Israeli cinema and immigration
Monday, March 23, 2009
In its relatively short history, Israel hasn’t developed a melting-pot reputation akin to that of, say, the United States, but immigration is obviously a big part of what makes the country work. The phenomenon of aliyah keeps alive the dream of Israel as a place that any Jew can call home, yet inevitably Jews from different national and regional cultures, from different corners of the planet, may experience more conflict than harmony. And immigrants to Israel who aren’t Jewish, and may not even be legal, prompt similar questions to those faced by the U.S., nominally a more immigration-friendly place. Unfortunately, my knowledge of Israeli immigration law leaves a lot to be desired. I may want to put together a Kibbutz event on the subject at some point in the future.

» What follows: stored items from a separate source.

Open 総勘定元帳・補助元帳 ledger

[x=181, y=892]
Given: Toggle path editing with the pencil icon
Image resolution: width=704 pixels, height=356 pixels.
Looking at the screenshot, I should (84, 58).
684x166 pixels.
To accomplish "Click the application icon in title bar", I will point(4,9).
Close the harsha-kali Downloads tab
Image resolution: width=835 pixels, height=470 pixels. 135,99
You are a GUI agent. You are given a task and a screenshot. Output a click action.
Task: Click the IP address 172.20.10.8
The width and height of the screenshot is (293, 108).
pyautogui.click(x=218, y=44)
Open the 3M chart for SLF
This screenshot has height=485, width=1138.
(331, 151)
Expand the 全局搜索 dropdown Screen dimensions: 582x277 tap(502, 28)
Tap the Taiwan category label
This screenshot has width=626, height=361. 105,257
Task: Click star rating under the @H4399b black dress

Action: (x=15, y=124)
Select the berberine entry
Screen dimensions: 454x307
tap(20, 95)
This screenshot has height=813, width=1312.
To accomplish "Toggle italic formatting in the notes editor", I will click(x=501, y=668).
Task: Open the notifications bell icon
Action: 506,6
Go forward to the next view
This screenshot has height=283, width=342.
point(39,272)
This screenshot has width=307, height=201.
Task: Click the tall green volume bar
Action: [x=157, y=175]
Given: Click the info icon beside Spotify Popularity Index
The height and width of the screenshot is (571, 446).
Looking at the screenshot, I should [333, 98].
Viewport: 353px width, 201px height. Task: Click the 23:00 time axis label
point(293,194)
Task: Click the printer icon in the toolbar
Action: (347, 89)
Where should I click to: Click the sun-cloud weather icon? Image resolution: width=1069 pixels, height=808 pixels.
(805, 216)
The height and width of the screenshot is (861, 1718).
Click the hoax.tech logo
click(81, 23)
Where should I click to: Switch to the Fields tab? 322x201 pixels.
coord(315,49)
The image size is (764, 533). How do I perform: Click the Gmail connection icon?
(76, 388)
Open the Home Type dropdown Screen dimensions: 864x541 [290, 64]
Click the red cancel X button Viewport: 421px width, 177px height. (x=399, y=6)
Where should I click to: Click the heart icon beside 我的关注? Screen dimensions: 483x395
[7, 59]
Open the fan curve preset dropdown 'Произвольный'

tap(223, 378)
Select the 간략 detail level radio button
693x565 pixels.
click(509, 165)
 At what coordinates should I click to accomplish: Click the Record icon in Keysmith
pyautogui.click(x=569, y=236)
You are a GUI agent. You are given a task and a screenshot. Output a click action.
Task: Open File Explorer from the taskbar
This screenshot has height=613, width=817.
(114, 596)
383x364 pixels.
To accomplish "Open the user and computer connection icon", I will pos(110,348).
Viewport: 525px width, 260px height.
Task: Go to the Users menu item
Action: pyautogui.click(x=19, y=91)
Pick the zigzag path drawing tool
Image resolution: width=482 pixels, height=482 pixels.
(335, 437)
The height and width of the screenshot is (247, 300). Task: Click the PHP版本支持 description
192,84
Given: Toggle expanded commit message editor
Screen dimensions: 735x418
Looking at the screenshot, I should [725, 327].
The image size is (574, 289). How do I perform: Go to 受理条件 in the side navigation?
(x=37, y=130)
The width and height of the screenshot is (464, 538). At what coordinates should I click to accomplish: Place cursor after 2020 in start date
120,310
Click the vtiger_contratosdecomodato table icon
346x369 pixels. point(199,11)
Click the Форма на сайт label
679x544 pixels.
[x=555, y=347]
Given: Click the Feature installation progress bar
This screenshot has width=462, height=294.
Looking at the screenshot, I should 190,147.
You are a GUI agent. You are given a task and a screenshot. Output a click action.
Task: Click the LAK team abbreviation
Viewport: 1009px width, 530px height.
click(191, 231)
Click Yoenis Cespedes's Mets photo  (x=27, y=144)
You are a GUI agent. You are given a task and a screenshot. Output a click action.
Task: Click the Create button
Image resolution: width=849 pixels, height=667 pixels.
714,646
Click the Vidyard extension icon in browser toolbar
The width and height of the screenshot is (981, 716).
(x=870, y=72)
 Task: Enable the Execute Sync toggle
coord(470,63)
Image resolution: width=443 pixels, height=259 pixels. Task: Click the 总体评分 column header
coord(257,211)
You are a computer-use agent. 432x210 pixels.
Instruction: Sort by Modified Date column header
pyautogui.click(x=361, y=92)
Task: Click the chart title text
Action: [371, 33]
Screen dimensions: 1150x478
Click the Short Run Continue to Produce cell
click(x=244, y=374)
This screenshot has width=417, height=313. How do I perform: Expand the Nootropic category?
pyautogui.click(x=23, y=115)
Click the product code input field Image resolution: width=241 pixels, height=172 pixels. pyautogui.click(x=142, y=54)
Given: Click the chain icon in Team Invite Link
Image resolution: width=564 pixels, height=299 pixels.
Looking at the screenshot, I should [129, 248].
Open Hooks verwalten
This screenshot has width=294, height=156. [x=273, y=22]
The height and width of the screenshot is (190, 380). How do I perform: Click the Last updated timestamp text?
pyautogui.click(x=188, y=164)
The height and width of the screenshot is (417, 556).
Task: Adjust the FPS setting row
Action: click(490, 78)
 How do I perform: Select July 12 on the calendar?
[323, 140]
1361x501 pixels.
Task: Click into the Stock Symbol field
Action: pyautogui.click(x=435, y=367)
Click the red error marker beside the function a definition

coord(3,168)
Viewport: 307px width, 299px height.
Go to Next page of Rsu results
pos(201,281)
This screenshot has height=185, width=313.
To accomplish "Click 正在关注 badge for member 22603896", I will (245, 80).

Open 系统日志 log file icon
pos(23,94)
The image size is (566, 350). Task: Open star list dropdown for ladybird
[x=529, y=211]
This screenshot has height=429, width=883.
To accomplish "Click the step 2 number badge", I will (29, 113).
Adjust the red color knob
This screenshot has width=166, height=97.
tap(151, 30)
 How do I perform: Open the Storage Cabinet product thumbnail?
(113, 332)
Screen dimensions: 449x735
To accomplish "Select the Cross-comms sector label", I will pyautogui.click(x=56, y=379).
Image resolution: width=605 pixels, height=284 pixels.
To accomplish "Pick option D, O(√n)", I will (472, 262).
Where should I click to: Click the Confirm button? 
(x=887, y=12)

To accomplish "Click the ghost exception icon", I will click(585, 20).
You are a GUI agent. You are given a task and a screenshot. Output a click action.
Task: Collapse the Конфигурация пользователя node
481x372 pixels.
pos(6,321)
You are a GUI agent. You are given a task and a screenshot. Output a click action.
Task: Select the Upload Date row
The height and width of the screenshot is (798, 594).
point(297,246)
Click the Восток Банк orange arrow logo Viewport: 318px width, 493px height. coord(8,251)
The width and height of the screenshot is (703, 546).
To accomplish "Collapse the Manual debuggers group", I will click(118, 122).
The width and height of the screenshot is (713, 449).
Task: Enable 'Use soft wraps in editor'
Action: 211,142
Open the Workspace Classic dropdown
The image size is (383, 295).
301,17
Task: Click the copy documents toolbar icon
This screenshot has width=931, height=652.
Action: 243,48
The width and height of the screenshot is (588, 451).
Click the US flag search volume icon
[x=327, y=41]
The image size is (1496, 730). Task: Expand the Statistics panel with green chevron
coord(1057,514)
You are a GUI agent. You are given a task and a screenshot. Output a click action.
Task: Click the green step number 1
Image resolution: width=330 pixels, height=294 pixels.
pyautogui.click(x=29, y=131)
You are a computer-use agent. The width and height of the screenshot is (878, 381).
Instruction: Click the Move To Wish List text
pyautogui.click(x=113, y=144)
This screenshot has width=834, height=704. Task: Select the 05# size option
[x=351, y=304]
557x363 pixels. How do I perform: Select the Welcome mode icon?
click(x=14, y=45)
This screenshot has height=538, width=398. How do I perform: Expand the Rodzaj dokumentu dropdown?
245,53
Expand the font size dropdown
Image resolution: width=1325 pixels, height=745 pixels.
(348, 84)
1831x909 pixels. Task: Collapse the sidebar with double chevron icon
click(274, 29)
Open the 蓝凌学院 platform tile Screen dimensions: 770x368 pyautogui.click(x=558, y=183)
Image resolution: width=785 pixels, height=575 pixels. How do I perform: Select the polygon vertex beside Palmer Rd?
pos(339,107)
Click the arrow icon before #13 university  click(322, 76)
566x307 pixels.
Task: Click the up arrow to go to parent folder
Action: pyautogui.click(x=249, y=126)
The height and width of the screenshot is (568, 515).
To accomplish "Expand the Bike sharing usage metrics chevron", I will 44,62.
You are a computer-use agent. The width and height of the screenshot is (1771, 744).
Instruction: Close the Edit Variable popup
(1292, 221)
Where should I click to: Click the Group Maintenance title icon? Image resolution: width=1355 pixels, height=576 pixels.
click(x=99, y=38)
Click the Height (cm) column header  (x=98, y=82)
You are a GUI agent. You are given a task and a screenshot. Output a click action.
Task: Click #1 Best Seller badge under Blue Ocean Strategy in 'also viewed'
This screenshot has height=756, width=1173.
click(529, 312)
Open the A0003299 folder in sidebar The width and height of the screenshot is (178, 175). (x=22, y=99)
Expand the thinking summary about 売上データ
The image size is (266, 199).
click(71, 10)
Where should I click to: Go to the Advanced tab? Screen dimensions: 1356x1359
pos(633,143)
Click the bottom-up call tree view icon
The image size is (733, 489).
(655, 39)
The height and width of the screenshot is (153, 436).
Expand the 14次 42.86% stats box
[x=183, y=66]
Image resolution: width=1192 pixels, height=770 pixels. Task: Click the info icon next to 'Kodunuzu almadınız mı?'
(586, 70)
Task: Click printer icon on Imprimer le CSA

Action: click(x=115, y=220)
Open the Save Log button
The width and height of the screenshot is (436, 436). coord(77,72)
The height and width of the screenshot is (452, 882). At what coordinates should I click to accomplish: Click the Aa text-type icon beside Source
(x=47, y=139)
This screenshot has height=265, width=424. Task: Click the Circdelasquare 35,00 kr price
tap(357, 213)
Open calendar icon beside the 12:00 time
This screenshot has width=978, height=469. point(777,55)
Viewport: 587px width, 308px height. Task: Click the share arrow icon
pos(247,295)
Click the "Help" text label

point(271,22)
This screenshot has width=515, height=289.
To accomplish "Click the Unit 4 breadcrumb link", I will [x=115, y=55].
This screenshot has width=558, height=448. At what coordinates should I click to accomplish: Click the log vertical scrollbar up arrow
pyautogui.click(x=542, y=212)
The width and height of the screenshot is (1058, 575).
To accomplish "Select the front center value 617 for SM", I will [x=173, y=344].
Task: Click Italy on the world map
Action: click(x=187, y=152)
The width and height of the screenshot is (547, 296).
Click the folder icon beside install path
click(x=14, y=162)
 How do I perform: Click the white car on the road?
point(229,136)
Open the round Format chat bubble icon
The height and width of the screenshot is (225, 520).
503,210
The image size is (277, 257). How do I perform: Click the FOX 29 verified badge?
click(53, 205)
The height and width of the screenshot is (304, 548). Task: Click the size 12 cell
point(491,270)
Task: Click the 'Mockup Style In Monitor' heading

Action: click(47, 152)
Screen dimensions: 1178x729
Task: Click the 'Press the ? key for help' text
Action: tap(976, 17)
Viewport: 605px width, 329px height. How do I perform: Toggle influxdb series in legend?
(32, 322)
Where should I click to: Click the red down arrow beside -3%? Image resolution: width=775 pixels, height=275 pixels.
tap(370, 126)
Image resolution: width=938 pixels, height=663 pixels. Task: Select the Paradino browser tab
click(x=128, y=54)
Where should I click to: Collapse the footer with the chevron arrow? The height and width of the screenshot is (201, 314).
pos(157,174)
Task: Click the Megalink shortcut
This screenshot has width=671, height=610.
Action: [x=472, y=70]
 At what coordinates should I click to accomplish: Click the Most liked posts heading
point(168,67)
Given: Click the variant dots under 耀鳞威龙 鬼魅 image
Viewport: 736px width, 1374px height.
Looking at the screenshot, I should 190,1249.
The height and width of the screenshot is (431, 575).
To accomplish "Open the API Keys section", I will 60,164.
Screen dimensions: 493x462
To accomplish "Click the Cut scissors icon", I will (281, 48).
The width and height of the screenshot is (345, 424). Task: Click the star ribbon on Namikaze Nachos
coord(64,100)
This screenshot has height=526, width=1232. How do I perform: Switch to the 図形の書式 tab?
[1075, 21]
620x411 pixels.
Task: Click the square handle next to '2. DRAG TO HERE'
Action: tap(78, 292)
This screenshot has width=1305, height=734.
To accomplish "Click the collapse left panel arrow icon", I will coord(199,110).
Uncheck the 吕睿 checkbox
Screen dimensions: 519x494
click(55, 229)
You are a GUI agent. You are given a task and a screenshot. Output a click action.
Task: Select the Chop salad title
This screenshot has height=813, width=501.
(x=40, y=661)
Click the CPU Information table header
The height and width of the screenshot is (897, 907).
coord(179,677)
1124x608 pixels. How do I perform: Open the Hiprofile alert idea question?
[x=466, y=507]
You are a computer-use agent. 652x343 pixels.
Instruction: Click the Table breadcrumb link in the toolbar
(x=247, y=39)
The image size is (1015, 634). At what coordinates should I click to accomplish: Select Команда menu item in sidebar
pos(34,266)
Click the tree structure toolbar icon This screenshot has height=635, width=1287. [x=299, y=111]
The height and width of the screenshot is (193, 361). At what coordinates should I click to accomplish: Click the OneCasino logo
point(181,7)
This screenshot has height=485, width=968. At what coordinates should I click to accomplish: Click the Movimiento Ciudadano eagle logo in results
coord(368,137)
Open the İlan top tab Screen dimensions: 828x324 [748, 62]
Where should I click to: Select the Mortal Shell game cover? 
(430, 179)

I’m thinking of these things because of the last two films in the Kibbutz’s Jewish Film Series, Noodle—which features an illegal Chinese immigrant and her born-in-Israel son—and Bonjour Monsieur Shlomi, one of whose characters is a Jewish woman who married a philandering Moroccan Jew and thus hates Moroccans, Jewish and otherwise. While the former film makes it hard to avoid the theme of immigration (the boy’s mother is deported in a raid by immigration police), the latter deals with the subject more subtly, illustrating via a series of seriocomic scenes that Jewishness alone does not harmonious Israeli life make. I’d be interested in programming more films, Israeli or not, on the subject of immigration and the Jewish experience, so if anyone has suggestions for me, please share.